_Brief A_. Reproduce the financial planning article below in full, word for word.

─── Passage given

8 Practical tips for building a financial plan
- BSG Team
- Apr 9
- 5 min read
Updated: Apr 11

Whether you’re looking to buy a house, save for retirement or get a handle on your finances, a solid financial plan can help you define and achieve your goals.
Below we explain what a financial plan is and share eight practical tips to help you create and maintain a plan that gets your money working hard towards your future.
What is a financial plan?
A financial plan is essentially a roadmap for your money. It helps you set financial goals and develop a strategy to achieve them.
A good financial plan is based on a thorough understanding of your income and expenses, ensuring you know exactly what’s coming in and going out of your accounts. That knowledge helps you identify anything left over that you can put towards saving or investing to grow your wealth for the future.
Effective financial planning can include debt management to make sure you pay off any loans or credit card bills, or planning for retirement to shore up your financial security in later life.
Keeping enough money aside for emergencies is another crucial part of financial planning, as well as looking at insurance and protection options to help safeguard yourself and your family.
This might sound like a lot right now but following just a few simple steps can make a big difference to your financial health in the long run.
A good financial plan, even a simple one, can help you focus on what matters to you, offer security and peace of mind, and give you the confidence to make informed decisions about your finances. Let’s get started with eight simple things you can do to start building a financial plan.
BSG's 8 essential tips for creating a financial plan
1. Set clear goals
Your financial plan should be built around your personal goals. Write down all the big things you’d like to achieve with your money and try to make them as specific as you can. For example, instead of simply aiming to save for a deposit on a house, aim for a target amount in a specific number of years.
Dividing these aspirations into short, medium and long-term goals can help you prioritise them and give structure to your financial plan.
2. Create (and stick to) a budget
Budgeting is the foundation of financial security. Consider using a budgeting tool, or even a simple spreadsheet, to track your income and outgoings and understand where your money is going on a monthly basis.
Allocate some of your income for saving to ensure you’re consistently putting money away for the future. A useful guideline is the 50/30/20 rule, where 50% of your income goes towards essential expenses, 30% goes towards personal spending and 20% is put into savings.

──────

_Brief B_. In the records, take everything from the line containing "Screen dimensions: 1179x945" down to the line containing "Action: [x=150, y=493]" and write those lines out again, requests included, shifting each coordinate in the answers up by 102.

─── Provided entries

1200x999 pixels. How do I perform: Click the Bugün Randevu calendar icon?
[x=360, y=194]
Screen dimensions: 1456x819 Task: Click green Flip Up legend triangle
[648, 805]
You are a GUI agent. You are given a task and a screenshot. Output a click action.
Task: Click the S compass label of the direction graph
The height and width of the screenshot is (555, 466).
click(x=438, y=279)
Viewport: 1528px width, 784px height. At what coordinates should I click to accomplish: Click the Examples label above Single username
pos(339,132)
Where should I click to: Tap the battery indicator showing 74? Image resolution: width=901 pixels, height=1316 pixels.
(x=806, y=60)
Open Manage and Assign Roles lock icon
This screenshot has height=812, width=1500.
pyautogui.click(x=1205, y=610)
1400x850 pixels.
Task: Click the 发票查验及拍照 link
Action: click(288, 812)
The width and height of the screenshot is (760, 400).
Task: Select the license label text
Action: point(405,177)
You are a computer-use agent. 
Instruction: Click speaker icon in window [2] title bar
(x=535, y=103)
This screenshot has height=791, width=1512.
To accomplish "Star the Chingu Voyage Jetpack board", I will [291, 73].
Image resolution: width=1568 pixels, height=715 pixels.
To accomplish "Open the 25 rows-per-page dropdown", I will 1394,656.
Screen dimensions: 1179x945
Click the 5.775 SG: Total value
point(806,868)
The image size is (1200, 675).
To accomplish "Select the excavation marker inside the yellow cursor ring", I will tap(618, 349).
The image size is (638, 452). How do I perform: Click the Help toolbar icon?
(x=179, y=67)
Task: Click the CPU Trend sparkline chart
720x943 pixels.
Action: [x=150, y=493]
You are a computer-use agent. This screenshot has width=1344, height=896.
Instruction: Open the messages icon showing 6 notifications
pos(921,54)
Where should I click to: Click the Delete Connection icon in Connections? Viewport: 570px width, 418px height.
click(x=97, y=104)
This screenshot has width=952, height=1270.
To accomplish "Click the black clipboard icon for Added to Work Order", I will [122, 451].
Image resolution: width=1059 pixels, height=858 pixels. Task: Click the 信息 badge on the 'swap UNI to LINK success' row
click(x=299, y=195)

──────

_Correct output A_.
8 Practical tips for building a financial plan
- BSG Team
- Apr 9
- 5 min read
Updated: Apr 11

Whether you’re looking to buy a house, save for retirement or get a handle on your finances, a solid financial plan can help you define and achieve your goals.
Below we explain what a financial plan is and share eight practical tips to help you create and maintain a plan that gets your money working hard towards your future.
What is a financial plan?
A financial plan is essentially a roadmap for your money. It helps you set financial goals and develop a strategy to achieve them.
A good financial plan is based on a thorough understanding of your income and expenses, ensuring you know exactly what’s coming in and going out of your accounts. That knowledge helps you identify anything left over that you can put towards saving or investing to grow your wealth for the future.
Effective financial planning can include debt management to make sure you pay off any loans or credit card bills, or planning for retirement to shore up your financial security in later life.
Keeping enough money aside for emergencies is another crucial part of financial planning, as well as looking at insurance and protection options to help safeguard yourself and your family.
This might sound like a lot right now but following just a few simple steps can make a big difference to your financial health in the long run.
A good financial plan, even a simple one, can help you focus on what matters to you, offer security and peace of mind, and give you the confidence to make informed decisions about your finances. Let’s get started with eight simple things you can do to start building a financial plan.
BSG's 8 essential tips for creating a financial plan
1. Set clear goals
Your financial plan should be built around your personal goals. Write down all the big things you’d like to achieve with your money and try to make them as specific as you can. For example, instead of simply aiming to save for a deposit on a house, aim for a target amount in a specific number of years.
Dividing these aspirations into short, medium and long-term goals can help you prioritise them and give structure to your financial plan.
2. Create (and stick to) a budget
Budgeting is the foundation of financial security. Consider using a budgeting tool, or even a simple spreadsheet, to track your income and outgoings and understand where your money is going on a monthly basis.
Allocate some of your income for saving to ensure you’re consistently putting money away for the future. A useful guideline is the 50/30/20 rule, where 50% of your income goes towards essential expenses, 30% goes towards personal spending and 20% is put into savings.

_Correct output B_.
Screen dimensions: 1179x945
Click the 5.775 SG: Total value
point(908,970)
The image size is (1200, 675).
To accomplish "Select the excavation marker inside the yellow cursor ring", I will tap(720, 451).
The image size is (638, 452). How do I perform: Click the Help toolbar icon?
(x=281, y=169)
Task: Click the CPU Trend sparkline chart
720x943 pixels.
Action: [x=252, y=595]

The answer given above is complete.